Visa’s Compelling Evidence 3.0 framework gives digital goods merchants a specific path to challenge fraud-related chargebacks. The concept is straightforward: if you can show that the disputed transaction came from the same device or location as previous legitimate purchases by the same customer, that pattern undermines the fraud claim.
To use CE 3.0 effectively, a merchant needs at least two of four core data elements to match between prior undisputed transactions and the disputed one: user ID, IP address, shipping address, or device ID/fingerprint. At least one of the two matching elements must be either the IP address or the device ID.4Visa. Compelling Evidence 3.0 Merchant Readiness This means merchants who don’t collect device fingerprints and IP addresses on every transaction are essentially giving up their best chargeback defense before the dispute even happens.

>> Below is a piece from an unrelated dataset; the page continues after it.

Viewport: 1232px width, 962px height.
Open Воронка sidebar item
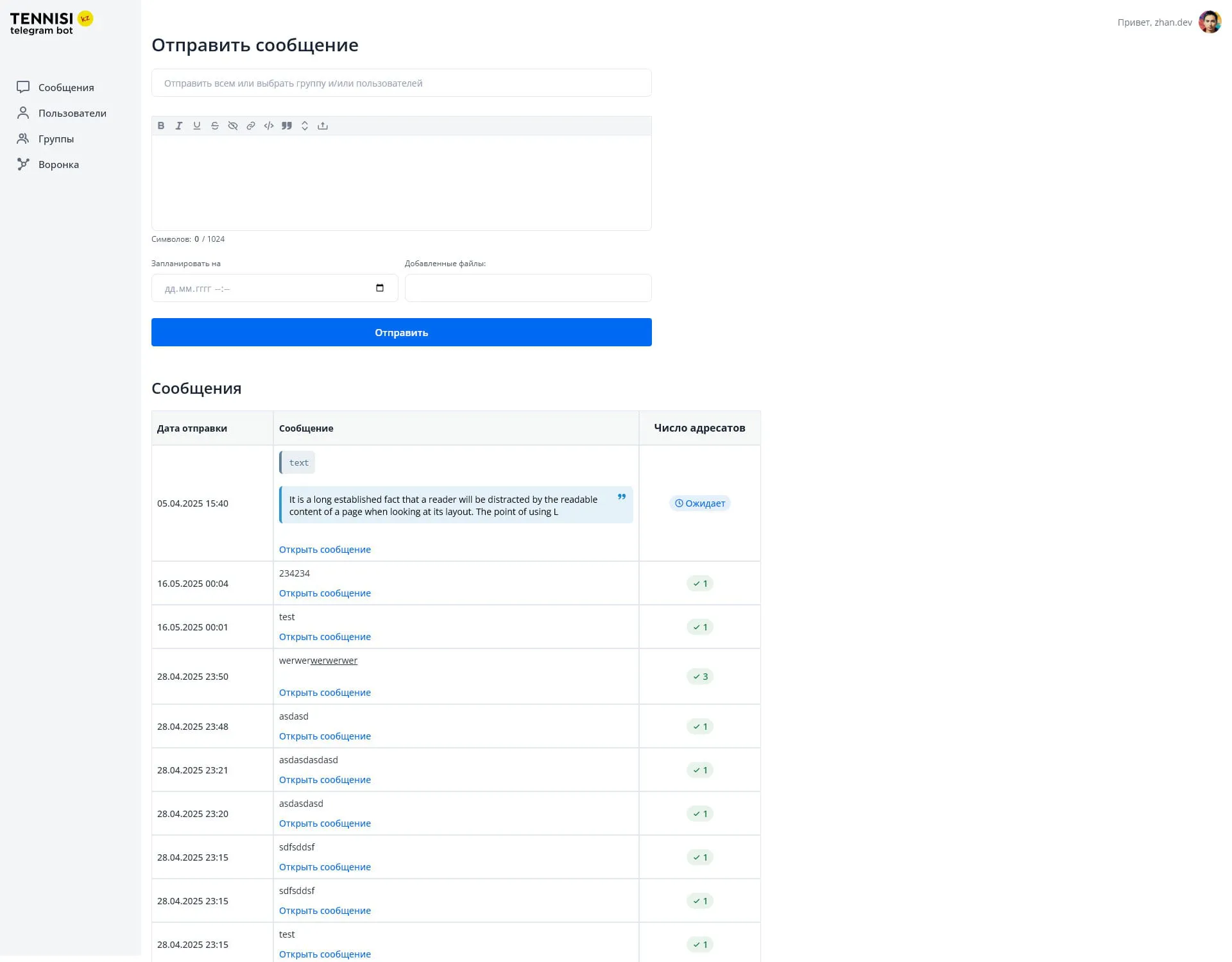[58, 165]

The practical takeaway: invest in logging. Every digital goods transaction should capture and store the customer’s device fingerprint, IP address, and account ID. If a chargeback arrives six months later, that data is the difference between winning the dispute and eating the loss. Merchants participating in Visa’s Order Insight program can also share transaction details directly with issuing banks, which sometimes resolves disputes before they become formal chargebacks.4Visa. Compelling Evidence 3.0 Merchant Readiness
Visa’s penalty structure for rule violations escalates quickly, and the fines are steeper than many merchants expect. The network categorizes violations into tiers based on severity.

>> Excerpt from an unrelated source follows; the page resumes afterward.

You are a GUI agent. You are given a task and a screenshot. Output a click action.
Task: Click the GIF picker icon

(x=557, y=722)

For standard violations under Tier 1, non-compliance assessments increase by $25,000 each month that the violation remains uncorrected after the remediation deadline passes. Tier 2 violations escalate by $10,000 per month. These are the lower end. For violations Visa deems “significant,” meaning conduct that presents immediate or substantial risk to the payment system, the initial assessment starts at $50,000 and can climb to $1,000,000 per month at Visa’s discretion until the problem is fixed.5Visa. Visa Core Rules and Visa Product and Service Rules
Operating without proper registration, processing transactions under the wrong MCC to avoid oversight, or allowing excessive fraud to persist all qualify as the kinds of violations that attract serious attention. In the worst cases, Visa can permanently prohibit a merchant or its principals from participating in the Visa network entirely.5Visa. Visa Core Rules and Visa Product and Service Rules
A merchant terminated by one processor for excessive chargebacks or rule violations gets placed on the MATCH system (Mastercard Alert to Control High-risk Merchants), a database shared across the industry. Once listed, finding a new payment processor becomes extraordinarily difficult because most acquirers decline applications from MATCH-listed businesses. Records stay on MATCH for five years before automatic removal. There’s no appeals shortcut to get off earlier in most cases, which means a compliance failure today can effectively shut down card payment acceptance for half a decade.
Digital goods merchants face a patchwork of state sales tax obligations that physical retailers don’t always encounter. Whether a state taxes digital downloads, streaming subscriptions, or SaaS products varies significantly across jurisdictions. Some states tax all digital goods at the same rate as physical products. Others exempt certain categories entirely or draw distinctions between business-to-business and business-to-consumer sales. The range runs from no tax at all in some states to combined state-and-local rates exceeding 10% in others. A merchant processing high volumes across all 50 states needs a tax compliance strategy from day one, because the economic nexus thresholds that trigger collection obligations in most states are low enough that any business qualifying as an LDGM will blow past them almost immediately.